Source data
_ _ _ _

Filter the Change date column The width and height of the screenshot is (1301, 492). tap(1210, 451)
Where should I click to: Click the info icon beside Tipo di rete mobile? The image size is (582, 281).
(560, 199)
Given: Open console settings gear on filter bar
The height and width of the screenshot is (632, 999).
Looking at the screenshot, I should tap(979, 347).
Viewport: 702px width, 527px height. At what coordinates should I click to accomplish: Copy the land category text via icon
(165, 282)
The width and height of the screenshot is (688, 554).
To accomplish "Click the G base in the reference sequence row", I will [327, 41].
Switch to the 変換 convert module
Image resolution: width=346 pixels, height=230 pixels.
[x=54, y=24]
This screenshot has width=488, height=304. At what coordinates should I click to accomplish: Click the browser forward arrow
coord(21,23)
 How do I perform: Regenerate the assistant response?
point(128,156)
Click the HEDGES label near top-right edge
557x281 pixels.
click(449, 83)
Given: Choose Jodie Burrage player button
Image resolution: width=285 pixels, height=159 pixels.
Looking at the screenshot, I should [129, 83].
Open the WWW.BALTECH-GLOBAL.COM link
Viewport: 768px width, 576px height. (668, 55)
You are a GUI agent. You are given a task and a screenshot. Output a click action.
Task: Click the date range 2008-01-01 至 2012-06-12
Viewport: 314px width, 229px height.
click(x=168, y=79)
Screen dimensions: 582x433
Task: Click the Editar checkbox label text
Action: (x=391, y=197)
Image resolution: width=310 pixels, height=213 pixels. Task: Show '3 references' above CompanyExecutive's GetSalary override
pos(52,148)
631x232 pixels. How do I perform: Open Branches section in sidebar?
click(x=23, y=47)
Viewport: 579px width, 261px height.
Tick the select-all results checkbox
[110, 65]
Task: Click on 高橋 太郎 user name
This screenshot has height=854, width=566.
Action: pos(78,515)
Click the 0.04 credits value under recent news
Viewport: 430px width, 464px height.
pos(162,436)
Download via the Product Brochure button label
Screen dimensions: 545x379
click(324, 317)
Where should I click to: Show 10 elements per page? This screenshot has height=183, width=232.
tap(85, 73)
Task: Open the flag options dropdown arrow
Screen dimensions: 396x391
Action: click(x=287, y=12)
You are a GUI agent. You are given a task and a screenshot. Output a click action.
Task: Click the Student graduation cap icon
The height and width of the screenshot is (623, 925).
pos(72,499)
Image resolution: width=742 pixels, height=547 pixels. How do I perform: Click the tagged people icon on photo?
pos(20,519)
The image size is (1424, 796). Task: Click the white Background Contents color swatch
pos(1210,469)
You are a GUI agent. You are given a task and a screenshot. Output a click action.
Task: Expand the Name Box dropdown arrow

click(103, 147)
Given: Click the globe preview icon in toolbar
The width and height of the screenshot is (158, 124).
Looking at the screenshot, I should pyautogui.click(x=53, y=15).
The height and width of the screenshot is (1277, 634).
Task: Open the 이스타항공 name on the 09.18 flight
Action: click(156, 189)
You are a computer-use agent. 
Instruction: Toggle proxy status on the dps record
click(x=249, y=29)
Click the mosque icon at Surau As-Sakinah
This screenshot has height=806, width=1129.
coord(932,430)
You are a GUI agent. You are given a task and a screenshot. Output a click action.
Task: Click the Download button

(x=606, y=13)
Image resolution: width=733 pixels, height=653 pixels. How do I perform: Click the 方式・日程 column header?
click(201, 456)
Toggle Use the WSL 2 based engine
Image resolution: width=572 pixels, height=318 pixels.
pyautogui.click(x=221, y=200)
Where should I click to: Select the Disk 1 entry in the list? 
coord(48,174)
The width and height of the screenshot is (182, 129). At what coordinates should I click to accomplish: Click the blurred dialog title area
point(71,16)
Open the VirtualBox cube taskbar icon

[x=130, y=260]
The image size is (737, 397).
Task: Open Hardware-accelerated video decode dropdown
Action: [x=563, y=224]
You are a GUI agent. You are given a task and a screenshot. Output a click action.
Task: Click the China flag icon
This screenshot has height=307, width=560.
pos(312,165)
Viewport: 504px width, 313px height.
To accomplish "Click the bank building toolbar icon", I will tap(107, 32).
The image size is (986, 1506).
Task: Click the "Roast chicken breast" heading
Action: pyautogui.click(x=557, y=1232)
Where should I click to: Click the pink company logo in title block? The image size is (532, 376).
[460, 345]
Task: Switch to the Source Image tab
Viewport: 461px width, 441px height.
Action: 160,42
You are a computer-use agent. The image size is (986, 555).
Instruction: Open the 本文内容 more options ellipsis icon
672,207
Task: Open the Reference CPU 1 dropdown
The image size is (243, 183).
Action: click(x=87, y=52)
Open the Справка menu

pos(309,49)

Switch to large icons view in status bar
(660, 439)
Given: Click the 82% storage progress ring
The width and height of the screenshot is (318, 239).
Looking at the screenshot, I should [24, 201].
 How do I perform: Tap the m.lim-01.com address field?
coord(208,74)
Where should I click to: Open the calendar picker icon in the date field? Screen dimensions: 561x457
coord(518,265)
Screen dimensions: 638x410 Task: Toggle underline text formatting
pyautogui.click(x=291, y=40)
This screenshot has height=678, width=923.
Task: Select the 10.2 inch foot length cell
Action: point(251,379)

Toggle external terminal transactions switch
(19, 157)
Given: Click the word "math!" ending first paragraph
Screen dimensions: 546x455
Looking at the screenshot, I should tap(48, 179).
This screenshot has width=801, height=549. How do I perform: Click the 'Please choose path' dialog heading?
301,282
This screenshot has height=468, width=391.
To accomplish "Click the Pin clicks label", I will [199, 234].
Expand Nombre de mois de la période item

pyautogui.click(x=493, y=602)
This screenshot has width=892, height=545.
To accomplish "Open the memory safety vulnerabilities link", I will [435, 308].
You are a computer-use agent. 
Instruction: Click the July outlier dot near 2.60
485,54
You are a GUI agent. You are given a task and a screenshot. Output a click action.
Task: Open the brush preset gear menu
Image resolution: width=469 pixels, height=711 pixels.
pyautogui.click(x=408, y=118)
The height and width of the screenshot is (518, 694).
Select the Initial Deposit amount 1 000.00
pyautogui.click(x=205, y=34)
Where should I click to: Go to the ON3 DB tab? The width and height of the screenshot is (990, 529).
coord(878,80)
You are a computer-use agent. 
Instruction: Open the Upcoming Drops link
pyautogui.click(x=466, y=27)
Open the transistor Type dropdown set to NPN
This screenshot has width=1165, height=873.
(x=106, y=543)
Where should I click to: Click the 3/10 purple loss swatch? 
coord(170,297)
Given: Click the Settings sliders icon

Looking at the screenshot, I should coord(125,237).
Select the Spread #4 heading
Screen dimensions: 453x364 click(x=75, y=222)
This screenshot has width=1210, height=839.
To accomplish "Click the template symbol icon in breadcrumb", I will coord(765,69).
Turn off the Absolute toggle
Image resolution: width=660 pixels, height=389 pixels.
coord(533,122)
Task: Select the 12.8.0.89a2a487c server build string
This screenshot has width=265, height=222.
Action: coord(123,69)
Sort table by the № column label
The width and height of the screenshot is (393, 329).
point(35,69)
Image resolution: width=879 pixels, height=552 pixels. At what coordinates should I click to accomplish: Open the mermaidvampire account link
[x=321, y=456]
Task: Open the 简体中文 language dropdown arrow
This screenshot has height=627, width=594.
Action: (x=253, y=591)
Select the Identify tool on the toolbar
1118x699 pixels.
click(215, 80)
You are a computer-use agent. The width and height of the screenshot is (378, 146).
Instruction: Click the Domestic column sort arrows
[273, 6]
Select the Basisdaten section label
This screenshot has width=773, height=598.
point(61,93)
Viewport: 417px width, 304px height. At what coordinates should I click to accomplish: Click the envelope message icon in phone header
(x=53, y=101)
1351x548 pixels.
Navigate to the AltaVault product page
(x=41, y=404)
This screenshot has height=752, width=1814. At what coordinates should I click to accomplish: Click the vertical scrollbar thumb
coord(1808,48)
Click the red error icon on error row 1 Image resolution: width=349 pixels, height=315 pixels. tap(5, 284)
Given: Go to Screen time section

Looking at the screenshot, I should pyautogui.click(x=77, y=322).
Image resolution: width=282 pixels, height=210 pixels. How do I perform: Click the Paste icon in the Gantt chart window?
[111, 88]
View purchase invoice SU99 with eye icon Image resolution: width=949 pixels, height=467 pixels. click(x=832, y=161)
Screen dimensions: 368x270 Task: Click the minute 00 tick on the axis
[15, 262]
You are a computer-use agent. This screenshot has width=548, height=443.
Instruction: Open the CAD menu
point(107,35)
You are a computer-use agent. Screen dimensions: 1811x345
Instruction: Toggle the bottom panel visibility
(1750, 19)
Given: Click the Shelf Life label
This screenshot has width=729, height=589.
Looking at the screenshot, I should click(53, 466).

_ _ _ _

Exercise objective → Look back at the entries above. Retype the line with "Task: Click the Download button", the line with "Task: Open the Reference CPU 1 dropdown", and all lines in between.

Result of this task →
Task: Click the Download button

(x=606, y=13)
Image resolution: width=733 pixels, height=653 pixels. How do I perform: Click the 方式・日程 column header?
click(201, 456)
Toggle Use the WSL 2 based engine
Image resolution: width=572 pixels, height=318 pixels.
pyautogui.click(x=221, y=200)
Where should I click to: Select the Disk 1 entry in the list? 
coord(48,174)
The width and height of the screenshot is (182, 129). At what coordinates should I click to accomplish: Click the blurred dialog title area
point(71,16)
Open the VirtualBox cube taskbar icon

[x=130, y=260]
The image size is (737, 397).
Task: Open Hardware-accelerated video decode dropdown
Action: [x=563, y=224]
You are a GUI agent. You are given a task and a screenshot. Output a click action.
Task: Click the China flag icon
This screenshot has height=307, width=560.
pos(312,165)
Viewport: 504px width, 313px height.
To accomplish "Click the bank building toolbar icon", I will tap(107, 32).
The image size is (986, 1506).
Task: Click the "Roast chicken breast" heading
Action: pyautogui.click(x=557, y=1232)
Where should I click to: Click the pink company logo in title block? The image size is (532, 376).
[460, 345]
Task: Switch to the Source Image tab
Viewport: 461px width, 441px height.
Action: 160,42
You are a computer-use agent. The image size is (986, 555).
Instruction: Open the 本文内容 more options ellipsis icon
672,207
Task: Open the Reference CPU 1 dropdown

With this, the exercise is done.